Sonia smarrì ogni parola da proferire, non aveva più voce; le iridi si velarono di commozione e le labbra tremanti si acquietarono posandosi, accorte e smaniose, sulla bocca rinsecchita dal freddo di Ruggero. Sì avvinghiò a lui che, vibrante di ardore, sussurrò: «Aveva ragione Clara, il Natale è magico.»
Vittoria batté le mani, infilandosi tra i loro corpi intrecciati e stringendosi a loro. «È merito della magia del Natale e quella dell'amore,» pronunciò, poi, a fior di labbra anche la sua verità, «ma è, soprattutto, merito della mia magia.»
Ruggero si inclinò per aggiungere un ciocco di legno nel camino, una smorfia di dolore sfigurò il volto e soffocò tra le labbra un grido, tentando di non svegliare il batuffolo rosa che dormiva beatamente nel passeggino a pochi passi dal divano di pelle. «Papà, se mamma ti vedesse, inizierebbe a urlare, svegliando il tenore.» Vittoria entrò, brandendo tra le mani il nuovo videogioco, e si avvicinò alla neonata sorella per controllare che stesse ancora dormendo.

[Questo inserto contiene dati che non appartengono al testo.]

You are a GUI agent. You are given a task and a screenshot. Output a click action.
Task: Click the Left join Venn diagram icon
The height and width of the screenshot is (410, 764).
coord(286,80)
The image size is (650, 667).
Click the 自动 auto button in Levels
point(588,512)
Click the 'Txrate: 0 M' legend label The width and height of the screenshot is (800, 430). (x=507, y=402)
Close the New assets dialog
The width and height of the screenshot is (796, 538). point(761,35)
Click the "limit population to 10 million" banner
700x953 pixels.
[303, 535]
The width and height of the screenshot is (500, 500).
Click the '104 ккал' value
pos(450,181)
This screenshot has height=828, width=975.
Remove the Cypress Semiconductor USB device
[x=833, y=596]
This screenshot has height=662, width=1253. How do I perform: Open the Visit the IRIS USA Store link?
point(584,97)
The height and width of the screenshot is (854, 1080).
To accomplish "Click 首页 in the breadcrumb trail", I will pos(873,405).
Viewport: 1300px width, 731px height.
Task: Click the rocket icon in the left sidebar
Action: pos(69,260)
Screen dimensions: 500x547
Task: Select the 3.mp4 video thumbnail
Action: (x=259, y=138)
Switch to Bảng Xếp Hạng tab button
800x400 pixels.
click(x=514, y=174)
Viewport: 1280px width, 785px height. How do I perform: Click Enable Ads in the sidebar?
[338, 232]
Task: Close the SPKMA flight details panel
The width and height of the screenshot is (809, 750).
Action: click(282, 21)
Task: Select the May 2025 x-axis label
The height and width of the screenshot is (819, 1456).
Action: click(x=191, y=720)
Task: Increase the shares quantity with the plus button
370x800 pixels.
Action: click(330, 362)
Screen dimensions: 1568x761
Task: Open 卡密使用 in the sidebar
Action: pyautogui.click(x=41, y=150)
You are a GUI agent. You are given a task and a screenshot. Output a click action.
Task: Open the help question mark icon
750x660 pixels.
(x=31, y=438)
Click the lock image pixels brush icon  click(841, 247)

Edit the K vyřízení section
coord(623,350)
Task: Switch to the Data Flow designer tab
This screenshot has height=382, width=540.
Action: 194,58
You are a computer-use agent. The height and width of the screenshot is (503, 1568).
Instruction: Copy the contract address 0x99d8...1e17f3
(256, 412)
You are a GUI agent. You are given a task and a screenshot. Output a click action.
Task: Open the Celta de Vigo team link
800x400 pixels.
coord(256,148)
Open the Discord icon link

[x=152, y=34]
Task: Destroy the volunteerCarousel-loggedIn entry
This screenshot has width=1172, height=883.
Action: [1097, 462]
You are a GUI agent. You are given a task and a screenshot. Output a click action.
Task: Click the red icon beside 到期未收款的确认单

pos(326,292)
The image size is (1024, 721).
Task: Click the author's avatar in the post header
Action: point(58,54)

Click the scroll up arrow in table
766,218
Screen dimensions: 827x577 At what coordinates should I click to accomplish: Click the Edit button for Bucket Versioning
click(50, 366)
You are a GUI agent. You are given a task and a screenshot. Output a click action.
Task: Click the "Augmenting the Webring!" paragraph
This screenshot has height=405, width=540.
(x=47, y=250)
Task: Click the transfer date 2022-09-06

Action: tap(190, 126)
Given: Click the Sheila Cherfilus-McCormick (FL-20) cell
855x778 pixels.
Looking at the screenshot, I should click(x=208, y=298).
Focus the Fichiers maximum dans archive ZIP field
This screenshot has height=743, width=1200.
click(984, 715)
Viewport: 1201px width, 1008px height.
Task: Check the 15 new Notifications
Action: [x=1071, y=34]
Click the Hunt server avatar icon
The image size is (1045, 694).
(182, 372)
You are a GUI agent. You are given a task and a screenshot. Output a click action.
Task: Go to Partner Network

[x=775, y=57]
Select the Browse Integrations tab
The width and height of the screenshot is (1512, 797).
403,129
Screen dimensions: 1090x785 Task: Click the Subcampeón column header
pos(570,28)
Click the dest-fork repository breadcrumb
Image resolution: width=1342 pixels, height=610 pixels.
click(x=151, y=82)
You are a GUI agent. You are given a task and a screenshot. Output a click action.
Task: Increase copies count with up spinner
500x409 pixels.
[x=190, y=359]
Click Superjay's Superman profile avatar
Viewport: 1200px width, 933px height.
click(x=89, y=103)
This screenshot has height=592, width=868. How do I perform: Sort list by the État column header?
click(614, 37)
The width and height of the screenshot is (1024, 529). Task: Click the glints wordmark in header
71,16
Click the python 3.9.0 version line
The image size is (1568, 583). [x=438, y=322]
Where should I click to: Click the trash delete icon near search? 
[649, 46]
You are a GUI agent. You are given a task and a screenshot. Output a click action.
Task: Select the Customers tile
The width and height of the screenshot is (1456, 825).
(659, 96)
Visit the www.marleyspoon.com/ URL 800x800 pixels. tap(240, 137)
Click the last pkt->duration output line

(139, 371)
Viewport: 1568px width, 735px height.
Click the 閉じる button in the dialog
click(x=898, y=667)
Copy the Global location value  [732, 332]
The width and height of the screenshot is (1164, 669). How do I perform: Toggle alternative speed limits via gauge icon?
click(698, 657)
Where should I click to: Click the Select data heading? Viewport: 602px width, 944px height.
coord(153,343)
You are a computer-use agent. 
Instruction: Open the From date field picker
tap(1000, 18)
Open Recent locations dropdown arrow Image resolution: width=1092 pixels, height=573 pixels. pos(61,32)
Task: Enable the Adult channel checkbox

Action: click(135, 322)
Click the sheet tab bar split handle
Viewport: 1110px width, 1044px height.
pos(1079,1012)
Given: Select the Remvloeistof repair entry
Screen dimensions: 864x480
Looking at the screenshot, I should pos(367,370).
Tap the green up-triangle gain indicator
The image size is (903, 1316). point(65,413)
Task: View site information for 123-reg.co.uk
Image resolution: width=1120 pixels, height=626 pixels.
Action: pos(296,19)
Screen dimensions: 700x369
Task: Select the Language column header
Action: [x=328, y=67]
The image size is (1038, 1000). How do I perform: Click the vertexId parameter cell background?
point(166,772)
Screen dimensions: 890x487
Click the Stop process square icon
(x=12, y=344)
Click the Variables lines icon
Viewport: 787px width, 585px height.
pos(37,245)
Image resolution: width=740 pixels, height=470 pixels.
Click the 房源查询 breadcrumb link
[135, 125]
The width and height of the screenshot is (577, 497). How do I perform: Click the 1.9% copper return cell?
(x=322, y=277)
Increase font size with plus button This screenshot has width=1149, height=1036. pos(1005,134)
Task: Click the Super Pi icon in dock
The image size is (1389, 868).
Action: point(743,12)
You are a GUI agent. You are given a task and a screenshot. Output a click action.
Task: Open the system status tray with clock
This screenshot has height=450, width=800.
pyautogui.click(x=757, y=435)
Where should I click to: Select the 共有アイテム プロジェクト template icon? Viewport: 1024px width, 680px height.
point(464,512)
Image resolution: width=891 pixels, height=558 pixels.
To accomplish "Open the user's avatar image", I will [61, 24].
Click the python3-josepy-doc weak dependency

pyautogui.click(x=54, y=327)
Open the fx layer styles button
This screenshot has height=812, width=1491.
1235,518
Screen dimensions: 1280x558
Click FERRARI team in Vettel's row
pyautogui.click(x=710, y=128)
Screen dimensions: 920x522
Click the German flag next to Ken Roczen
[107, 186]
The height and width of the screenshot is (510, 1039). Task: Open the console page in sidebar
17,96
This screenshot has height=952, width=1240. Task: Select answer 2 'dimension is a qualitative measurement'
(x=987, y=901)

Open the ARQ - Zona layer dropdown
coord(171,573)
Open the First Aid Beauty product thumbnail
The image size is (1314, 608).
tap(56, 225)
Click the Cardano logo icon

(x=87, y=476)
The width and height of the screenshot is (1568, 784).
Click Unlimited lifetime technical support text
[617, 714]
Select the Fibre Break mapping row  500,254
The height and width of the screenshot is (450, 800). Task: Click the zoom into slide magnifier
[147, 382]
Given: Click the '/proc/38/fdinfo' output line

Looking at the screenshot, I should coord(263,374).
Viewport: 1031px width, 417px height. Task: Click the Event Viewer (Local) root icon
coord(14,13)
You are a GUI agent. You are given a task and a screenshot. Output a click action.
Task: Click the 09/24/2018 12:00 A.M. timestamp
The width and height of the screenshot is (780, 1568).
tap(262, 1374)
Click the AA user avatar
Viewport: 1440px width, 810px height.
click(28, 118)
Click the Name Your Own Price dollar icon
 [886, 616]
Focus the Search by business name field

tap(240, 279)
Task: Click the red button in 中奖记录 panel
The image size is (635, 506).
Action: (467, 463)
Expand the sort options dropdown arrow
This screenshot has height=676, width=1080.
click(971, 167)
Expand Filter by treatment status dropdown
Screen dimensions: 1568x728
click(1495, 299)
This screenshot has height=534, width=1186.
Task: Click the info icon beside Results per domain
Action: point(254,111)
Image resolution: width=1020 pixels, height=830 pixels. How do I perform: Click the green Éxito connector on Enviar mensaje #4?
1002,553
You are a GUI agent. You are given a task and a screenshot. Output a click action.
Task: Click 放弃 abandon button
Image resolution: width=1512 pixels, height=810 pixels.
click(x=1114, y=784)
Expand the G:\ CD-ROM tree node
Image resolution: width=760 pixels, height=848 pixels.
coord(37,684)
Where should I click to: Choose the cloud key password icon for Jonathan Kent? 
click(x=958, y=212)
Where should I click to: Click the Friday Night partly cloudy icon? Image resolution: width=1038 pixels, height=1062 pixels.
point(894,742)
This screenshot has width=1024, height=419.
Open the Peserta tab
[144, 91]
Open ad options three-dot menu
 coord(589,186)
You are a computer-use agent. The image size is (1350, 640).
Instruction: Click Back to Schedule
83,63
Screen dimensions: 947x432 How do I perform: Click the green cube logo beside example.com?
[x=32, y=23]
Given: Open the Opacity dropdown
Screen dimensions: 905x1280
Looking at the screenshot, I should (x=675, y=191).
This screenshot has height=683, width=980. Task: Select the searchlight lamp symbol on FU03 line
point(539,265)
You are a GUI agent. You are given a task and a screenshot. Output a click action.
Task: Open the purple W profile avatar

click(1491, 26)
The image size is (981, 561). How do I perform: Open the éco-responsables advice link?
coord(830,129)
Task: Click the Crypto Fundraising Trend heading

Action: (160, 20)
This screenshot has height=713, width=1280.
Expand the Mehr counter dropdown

L'aveva apostrofata affettuosamente tenore per le sue doti di urlatrice, ma stravedeva per lei e mai aveva sofferto di gelosia alla sua nascita, soprattutto perché Ruggero, che lei aveva iniziato a chiamare papà, non aveva mai mostrato preferenze tra lei e la figlia naturale. Le amava ambedue, quella a cui aveva dato la vita e quella che la vita l'aveva ridata a lui, cinque anni prima, insieme alla bellissima madre, divenuta ormai la moglie. Si era assopito sul divano, accanto alla pargola, appesantito dal cenone preparato da Sonia. Si era destato pochi minuti prima, ricordando il sogno fatto: la sera della vigilia di Natale in cui tutto ebbe inizio, quando l'emozione di stringersi a loro fiottò dalla bocca e dal cuore.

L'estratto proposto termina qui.